Calling in the pros
When the fever is running high, but the hands and feet are icy cold, you know what the doc is going to say. And, sure enough, he cocked an eyebrow at me and said, “You know what we’re going to do, right?”
Unfortunately, it wasn’t as easy as all that. While the idea was to toss the dotter into the hospital right then and there, there was no room at the inn. This is THE season. The “sick waiting room” at the doc’s office was filled with listless children coughing their heads off, and so, too, was the pediatric ward; the doc tried wangling, he offered to release one or two of his kids who were doing better (but there was this horde of pediatricians waiting to swoop down on any empty beds), he tried negotiating with the Emergency Department to have her stashed in their “observation room” while we waited for an open bed, but…Alas, the ER has A Procedure. The Procedure requires that you check in, go through the normal ER routine, and wait there for a bed.
We got into the ER at 11 in the morning. At 8:15 p.m., we were moved into a room in the pediatric unit. In the meantime, the dotter was hooked up to everything in sight, given antibiotics via IV, fluids via IV, oxygen via the tubes, and by the time we were moved into the bed, she was doing pretty good. She will probably be sprung this evening.
Calling in the pros makes a weary mom feel oh-so-much better. Fifty kazillion nurses and respiratory techs asking the dotter to lean forward so they could listen to her lungs and take her temp and feed her (yet more) antibiotics, while mom and dad just slumped in the chairs and let them Do Their Thing. It’s very reassuring to have professionals.

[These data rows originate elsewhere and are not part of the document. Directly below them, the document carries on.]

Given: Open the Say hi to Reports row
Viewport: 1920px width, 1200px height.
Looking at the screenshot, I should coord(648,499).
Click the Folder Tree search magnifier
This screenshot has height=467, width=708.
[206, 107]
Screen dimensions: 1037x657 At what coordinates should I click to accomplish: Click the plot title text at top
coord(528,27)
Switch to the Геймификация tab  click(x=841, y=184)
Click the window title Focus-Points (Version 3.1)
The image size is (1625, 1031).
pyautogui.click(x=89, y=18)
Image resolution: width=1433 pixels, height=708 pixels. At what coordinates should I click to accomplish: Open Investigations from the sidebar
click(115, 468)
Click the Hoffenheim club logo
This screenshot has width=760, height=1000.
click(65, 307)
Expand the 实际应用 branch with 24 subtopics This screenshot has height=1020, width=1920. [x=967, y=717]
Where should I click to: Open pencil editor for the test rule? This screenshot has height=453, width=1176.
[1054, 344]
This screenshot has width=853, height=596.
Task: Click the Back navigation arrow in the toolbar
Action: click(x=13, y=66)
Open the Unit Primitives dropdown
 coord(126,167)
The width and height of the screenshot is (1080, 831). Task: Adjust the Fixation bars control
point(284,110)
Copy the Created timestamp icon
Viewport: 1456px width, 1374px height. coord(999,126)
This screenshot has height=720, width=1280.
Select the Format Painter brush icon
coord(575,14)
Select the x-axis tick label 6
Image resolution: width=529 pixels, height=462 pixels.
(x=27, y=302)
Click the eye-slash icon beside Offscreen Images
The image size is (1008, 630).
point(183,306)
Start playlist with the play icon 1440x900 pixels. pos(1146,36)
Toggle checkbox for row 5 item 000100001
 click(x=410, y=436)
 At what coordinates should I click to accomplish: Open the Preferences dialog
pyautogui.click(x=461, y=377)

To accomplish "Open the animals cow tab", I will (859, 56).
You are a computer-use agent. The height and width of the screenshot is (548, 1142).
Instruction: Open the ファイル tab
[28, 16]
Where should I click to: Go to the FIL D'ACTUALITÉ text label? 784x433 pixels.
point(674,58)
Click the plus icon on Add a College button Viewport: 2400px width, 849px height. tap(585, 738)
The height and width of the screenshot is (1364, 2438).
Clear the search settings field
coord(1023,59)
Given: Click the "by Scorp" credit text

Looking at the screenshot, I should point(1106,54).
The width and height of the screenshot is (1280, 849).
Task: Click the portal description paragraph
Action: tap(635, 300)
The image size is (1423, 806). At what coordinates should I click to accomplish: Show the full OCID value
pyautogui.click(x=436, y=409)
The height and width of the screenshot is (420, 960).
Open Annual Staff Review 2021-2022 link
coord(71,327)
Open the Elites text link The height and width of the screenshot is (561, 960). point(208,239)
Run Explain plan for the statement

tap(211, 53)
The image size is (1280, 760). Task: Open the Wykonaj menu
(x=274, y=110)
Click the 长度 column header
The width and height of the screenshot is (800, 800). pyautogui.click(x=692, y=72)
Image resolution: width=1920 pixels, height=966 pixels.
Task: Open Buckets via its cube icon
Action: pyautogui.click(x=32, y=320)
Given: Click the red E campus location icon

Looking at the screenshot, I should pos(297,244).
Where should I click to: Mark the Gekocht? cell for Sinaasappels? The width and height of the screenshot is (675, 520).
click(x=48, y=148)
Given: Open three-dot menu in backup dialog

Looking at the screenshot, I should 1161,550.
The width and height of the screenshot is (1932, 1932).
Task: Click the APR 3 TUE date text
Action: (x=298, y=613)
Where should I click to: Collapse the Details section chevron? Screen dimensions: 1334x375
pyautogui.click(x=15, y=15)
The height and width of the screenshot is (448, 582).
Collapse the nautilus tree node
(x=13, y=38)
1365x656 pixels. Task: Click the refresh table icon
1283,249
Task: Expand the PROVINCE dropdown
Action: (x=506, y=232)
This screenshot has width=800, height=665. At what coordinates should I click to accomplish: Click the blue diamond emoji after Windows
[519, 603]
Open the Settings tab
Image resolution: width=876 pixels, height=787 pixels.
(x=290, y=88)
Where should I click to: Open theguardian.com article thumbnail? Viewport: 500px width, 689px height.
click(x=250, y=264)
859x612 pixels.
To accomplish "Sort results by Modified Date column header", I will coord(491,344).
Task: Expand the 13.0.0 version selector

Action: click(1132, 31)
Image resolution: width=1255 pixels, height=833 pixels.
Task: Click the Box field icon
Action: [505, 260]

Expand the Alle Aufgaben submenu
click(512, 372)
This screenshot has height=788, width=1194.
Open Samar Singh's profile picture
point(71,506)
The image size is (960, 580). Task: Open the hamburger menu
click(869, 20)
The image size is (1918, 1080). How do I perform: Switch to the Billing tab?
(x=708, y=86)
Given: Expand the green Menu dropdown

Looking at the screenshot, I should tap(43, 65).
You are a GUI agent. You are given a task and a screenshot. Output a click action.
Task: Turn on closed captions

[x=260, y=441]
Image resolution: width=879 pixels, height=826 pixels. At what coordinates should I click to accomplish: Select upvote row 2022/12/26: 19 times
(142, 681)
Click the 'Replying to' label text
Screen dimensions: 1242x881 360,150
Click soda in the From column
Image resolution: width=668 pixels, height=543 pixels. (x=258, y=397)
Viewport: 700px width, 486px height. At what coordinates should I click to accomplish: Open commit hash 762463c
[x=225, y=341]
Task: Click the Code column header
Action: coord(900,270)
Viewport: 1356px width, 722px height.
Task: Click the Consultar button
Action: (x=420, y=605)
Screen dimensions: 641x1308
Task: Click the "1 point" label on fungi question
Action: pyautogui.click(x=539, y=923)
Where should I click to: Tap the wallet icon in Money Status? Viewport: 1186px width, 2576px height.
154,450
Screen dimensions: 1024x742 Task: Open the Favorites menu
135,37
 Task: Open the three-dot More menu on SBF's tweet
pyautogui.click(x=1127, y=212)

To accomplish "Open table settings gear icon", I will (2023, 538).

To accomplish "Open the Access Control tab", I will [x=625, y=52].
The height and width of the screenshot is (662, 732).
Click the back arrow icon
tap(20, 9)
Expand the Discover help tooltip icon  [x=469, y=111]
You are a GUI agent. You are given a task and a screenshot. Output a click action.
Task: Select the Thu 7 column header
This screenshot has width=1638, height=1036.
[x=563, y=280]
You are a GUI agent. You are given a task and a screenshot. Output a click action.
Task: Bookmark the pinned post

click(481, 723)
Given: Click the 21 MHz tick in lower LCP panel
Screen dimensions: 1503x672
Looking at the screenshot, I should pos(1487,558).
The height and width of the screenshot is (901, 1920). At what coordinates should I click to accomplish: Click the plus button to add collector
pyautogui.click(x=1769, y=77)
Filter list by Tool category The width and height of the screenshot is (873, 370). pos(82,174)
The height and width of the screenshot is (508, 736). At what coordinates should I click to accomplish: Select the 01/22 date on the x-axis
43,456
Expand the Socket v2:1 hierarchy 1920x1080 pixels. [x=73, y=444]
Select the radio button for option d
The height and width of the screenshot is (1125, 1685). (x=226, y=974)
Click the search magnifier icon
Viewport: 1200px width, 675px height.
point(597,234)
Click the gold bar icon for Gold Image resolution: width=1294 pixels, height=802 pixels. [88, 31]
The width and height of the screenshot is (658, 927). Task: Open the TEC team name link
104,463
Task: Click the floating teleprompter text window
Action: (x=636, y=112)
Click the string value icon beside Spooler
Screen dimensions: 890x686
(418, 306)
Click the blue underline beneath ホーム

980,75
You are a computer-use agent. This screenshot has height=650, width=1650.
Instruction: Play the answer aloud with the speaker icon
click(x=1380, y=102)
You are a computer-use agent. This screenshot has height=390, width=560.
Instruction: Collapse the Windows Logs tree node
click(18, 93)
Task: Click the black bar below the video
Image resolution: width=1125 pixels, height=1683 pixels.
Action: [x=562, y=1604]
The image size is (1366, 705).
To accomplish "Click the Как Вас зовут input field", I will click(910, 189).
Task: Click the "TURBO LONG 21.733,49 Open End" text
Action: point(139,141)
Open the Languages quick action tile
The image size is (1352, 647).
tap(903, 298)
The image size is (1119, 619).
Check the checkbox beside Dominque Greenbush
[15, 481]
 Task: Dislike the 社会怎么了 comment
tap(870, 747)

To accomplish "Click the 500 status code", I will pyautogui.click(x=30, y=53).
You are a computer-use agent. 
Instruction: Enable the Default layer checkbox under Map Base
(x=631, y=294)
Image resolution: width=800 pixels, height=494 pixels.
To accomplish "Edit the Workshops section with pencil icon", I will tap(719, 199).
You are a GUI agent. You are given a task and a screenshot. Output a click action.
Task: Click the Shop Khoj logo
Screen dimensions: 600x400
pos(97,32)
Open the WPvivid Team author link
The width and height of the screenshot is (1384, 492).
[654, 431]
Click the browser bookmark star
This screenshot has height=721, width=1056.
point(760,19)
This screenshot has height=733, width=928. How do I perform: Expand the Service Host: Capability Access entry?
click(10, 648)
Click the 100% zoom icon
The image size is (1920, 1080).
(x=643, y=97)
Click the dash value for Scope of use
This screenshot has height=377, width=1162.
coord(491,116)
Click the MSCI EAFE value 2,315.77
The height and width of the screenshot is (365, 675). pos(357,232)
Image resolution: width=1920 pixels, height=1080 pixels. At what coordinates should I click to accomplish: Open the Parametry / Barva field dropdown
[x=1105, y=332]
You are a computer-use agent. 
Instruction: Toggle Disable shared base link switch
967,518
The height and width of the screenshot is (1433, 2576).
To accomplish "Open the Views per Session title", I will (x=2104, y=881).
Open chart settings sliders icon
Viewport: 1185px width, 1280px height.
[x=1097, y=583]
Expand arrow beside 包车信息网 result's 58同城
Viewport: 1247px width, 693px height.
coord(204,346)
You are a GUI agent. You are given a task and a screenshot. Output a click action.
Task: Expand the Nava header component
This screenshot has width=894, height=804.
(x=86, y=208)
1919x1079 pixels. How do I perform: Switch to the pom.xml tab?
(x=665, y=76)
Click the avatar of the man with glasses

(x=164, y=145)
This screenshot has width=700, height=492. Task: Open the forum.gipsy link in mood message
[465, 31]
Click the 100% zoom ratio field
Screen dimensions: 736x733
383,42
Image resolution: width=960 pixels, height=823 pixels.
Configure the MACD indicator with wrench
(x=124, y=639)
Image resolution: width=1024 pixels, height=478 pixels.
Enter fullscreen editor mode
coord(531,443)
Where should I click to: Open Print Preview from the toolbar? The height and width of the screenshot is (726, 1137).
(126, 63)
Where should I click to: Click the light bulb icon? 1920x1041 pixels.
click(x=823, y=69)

Let me sing the praises of the modern health care industry: they know their stuff. They’ve got it down to a routine (and have been practicing that routine like crazy lately–like I said, the whole ped ward is filled with kids in similar circumstances).
More praises: I heart ibuprofen. I think acetominophin is okay, but I heart ibuprofen with a passion. While all this was going on, I kept thinking of what this whole scene would be like a hundred years ago, without the fever meds, and didn’t like that thought. Imagine having to constantly bathe the child in tepid water, and cope with cool washcloths on the skin of a child who shrieks (shreiks?) at your touch!
The whole high-fever-plus-icy-hands-and-feet gave me the willies, and having the dotter with glazed eyes and languid, limp body was heartbreaking. Normally, she’s so vivid and vivacious that having her so listless and miserable was a startling contrast.
But, she’s on the mend, very much so. Yay! OmegaDad is at the hospital with her, and I’m getting a break. Time to go check my blogroll and the news and weather–see what’s going on in the Wide World. Thanks again for all the pats on the head, reassurances, and good thoughts!